- WHAT THE TASK ASKS: All of the data needs to be reproduced with no alterations.

- PROVIDED INFORMATION:
☆ ☆ ☆ ☆
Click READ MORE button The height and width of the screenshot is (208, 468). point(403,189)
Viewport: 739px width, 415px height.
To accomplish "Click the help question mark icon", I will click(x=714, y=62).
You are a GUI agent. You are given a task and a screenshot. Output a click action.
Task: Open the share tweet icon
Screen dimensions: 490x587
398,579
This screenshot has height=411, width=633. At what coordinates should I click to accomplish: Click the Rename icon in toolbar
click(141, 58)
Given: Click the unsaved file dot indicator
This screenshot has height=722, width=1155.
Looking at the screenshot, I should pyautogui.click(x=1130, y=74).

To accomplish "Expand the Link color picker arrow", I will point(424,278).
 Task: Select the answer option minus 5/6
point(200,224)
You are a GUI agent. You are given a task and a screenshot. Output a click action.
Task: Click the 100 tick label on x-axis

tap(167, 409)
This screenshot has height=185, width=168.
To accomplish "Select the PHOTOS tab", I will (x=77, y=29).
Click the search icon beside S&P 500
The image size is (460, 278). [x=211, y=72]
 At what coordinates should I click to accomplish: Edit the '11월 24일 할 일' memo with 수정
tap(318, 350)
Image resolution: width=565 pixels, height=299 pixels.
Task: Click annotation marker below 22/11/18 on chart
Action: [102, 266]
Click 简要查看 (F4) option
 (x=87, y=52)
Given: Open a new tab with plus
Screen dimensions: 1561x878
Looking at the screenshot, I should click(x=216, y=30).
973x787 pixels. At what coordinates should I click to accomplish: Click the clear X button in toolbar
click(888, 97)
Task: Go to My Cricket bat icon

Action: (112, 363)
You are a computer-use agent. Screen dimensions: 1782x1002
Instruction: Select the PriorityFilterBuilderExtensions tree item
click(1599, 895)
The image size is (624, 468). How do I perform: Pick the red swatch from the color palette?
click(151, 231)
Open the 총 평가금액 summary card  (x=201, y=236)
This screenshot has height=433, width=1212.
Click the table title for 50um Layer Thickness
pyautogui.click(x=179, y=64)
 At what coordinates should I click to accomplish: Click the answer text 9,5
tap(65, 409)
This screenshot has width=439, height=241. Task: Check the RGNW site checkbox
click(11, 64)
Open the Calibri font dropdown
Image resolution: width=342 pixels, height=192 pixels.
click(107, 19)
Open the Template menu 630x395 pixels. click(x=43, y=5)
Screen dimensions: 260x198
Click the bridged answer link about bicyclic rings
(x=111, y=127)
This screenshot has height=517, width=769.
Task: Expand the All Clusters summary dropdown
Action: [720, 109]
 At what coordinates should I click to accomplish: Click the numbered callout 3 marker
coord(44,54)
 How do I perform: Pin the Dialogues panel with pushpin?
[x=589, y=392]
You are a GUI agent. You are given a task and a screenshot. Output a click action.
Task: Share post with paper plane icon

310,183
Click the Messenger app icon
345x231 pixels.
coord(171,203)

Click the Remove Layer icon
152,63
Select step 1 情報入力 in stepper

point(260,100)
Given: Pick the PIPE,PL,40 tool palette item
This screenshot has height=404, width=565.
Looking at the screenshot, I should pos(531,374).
☆ ☆ ☆ ☆
- FINISHED EXERCISE:
Click READ MORE button The height and width of the screenshot is (208, 468). point(403,189)
Viewport: 739px width, 415px height.
To accomplish "Click the help question mark icon", I will click(x=714, y=62).
You are a GUI agent. You are given a task and a screenshot. Output a click action.
Task: Open the share tweet icon
Screen dimensions: 490x587
398,579
This screenshot has height=411, width=633. At what coordinates should I click to accomplish: Click the Rename icon in toolbar
click(141, 58)
Given: Click the unsaved file dot indicator
This screenshot has height=722, width=1155.
Looking at the screenshot, I should pyautogui.click(x=1130, y=74).

To accomplish "Expand the Link color picker arrow", I will point(424,278).
 Task: Select the answer option minus 5/6
point(200,224)
You are a GUI agent. You are given a task and a screenshot. Output a click action.
Task: Click the 100 tick label on x-axis

tap(167, 409)
This screenshot has height=185, width=168.
To accomplish "Select the PHOTOS tab", I will (x=77, y=29).
Click the search icon beside S&P 500
The image size is (460, 278). [x=211, y=72]
 At what coordinates should I click to accomplish: Edit the '11월 24일 할 일' memo with 수정
tap(318, 350)
Image resolution: width=565 pixels, height=299 pixels.
Task: Click annotation marker below 22/11/18 on chart
Action: [102, 266]
Click 简要查看 (F4) option
 (x=87, y=52)
Given: Open a new tab with plus
Screen dimensions: 1561x878
Looking at the screenshot, I should click(x=216, y=30).
973x787 pixels. At what coordinates should I click to accomplish: Click the clear X button in toolbar
click(888, 97)
Task: Go to My Cricket bat icon

Action: (112, 363)
You are a computer-use agent. Screen dimensions: 1782x1002
Instruction: Select the PriorityFilterBuilderExtensions tree item
click(1599, 895)
The image size is (624, 468). How do I perform: Pick the red swatch from the color palette?
click(151, 231)
Open the 총 평가금액 summary card  (x=201, y=236)
This screenshot has height=433, width=1212.
Click the table title for 50um Layer Thickness
pyautogui.click(x=179, y=64)
 At what coordinates should I click to accomplish: Click the answer text 9,5
tap(65, 409)
This screenshot has width=439, height=241. Task: Check the RGNW site checkbox
click(11, 64)
Open the Calibri font dropdown
Image resolution: width=342 pixels, height=192 pixels.
click(107, 19)
Open the Template menu 630x395 pixels. click(x=43, y=5)
Screen dimensions: 260x198
Click the bridged answer link about bicyclic rings
(x=111, y=127)
This screenshot has height=517, width=769.
Task: Expand the All Clusters summary dropdown
Action: [720, 109]
 At what coordinates should I click to accomplish: Click the numbered callout 3 marker
coord(44,54)
 How do I perform: Pin the Dialogues panel with pushpin?
[x=589, y=392]
You are a GUI agent. You are given a task and a screenshot. Output a click action.
Task: Share post with paper plane icon

310,183
Click the Messenger app icon
345x231 pixels.
coord(171,203)

Click the Remove Layer icon
152,63
Select step 1 情報入力 in stepper

point(260,100)
Given: Pick the PIPE,PL,40 tool palette item
This screenshot has height=404, width=565.
Looking at the screenshot, I should pos(531,374).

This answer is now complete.